2015 AMC 10A Problems/Problem 17

Problem

A line that passes through the origin intersects both the line $x = 1$ and the line $y=1+ \frac{\sqrt{3}}{3} x$ . The three lines create an equilateral triangle. What is the perimeter of the triangle?

$\textbf{(A)}\ 2\sqrt{6} \qquad\textbf{(B)} \ 2+2\sqrt{3} \qquad\textbf{(C)} \ 6 \qquad\textbf{(D)} \ 3 + 2\sqrt{3} \qquad\textbf{(E)} \ 6 + \frac{\sqrt{3}}{3}$

Solution 1

Since the triangle is equilateral and one of the sides is a vertical line, the triangle must have a horizontal line of symmetry, and therefore the other two sides will have opposite slopes.
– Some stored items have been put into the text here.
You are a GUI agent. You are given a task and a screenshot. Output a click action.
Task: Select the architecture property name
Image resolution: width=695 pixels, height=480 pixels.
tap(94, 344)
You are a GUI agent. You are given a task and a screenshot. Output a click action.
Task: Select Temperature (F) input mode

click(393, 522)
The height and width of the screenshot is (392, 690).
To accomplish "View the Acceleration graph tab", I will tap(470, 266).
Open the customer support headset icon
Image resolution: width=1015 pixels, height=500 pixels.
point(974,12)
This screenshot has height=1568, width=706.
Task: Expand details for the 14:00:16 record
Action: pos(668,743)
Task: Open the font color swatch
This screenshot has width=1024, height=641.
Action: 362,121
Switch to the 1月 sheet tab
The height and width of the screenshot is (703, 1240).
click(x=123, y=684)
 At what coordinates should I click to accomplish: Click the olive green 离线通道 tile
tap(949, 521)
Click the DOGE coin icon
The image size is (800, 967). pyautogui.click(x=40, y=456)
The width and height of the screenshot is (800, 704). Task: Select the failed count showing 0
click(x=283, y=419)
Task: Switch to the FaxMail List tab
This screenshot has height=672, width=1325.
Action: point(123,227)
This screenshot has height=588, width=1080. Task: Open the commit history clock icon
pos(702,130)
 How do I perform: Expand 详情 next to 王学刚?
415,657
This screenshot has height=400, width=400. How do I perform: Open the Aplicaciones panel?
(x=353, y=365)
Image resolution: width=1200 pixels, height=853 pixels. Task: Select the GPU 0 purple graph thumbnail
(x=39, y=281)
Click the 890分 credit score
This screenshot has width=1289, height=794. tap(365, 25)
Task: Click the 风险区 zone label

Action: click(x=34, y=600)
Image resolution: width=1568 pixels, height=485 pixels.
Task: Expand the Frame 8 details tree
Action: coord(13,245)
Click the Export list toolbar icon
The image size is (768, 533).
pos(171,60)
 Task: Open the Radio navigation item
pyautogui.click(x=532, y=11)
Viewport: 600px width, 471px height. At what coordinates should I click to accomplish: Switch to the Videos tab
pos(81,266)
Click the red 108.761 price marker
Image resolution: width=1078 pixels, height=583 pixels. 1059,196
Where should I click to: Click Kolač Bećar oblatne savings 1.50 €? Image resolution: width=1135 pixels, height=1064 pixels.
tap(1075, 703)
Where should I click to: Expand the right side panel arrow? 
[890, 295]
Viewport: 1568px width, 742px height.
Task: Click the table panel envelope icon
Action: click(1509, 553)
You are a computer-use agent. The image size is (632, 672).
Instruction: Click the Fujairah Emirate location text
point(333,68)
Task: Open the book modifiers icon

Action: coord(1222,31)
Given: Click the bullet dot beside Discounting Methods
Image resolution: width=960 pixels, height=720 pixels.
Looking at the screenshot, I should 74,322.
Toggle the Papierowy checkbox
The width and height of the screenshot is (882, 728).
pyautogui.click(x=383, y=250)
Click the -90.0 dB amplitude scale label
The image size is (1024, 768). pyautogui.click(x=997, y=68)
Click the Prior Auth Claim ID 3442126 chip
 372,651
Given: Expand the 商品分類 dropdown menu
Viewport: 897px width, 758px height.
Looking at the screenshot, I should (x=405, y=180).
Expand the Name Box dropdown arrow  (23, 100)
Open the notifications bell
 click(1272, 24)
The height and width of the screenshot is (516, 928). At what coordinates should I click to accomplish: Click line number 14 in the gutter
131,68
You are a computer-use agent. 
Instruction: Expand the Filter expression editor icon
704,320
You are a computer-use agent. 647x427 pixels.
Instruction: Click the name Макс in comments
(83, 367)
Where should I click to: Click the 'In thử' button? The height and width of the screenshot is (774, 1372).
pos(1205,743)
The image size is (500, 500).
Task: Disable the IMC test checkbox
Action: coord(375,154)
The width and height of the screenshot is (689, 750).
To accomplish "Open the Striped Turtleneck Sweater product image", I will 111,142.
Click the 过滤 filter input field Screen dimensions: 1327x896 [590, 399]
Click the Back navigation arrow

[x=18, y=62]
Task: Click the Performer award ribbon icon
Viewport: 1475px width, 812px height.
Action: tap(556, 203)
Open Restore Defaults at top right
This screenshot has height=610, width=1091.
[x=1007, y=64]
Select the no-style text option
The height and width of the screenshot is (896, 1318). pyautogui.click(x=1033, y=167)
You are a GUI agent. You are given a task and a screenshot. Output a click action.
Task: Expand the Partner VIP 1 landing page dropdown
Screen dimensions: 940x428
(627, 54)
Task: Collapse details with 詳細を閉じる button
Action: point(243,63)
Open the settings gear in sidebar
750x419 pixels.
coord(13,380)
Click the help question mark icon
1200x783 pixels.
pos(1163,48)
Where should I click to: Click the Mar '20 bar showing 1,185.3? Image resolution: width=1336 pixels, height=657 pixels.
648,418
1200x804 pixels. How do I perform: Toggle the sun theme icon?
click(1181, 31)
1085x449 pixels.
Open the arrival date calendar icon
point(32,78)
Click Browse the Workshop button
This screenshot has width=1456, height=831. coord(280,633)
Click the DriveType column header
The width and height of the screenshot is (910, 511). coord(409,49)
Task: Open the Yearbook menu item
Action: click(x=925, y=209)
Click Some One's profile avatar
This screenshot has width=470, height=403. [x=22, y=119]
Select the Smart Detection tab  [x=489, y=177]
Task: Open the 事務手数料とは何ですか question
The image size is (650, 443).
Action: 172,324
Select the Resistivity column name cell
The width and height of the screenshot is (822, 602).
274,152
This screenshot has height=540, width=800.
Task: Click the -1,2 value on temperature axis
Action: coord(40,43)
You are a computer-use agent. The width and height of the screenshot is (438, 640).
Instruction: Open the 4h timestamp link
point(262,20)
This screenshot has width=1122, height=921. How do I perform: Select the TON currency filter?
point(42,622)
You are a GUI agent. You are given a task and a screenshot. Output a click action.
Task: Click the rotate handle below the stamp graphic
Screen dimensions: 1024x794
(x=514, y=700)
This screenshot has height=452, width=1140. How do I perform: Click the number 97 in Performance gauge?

The slope of the other given line is $\frac{\sqrt{3}}{3}$ (which is must be, given 60 degree angle of the triangle, relative to vertical) so the third must be $-\frac{\sqrt{3}}{3}$ . Since this third line passes through the origin, its equation is simply $y = -\frac{\sqrt{3}}{3}x$ . To find two vertices of the triangle, plug in $x=1$ to both the other equations.

$y = -\frac{\sqrt{3}}{3}$

$y = 1 + \frac{\sqrt{3}}{3}$

We now have the coordinates of two vertices, $\left(1, -\frac{\sqrt{3}}{3}\right)$ and $\left(1, 1 + \frac{\sqrt{3}}{3}\right)$ . The length of one side is the distance between the y-coordinates, or $1 + \frac{2\sqrt{3}}{3}$ .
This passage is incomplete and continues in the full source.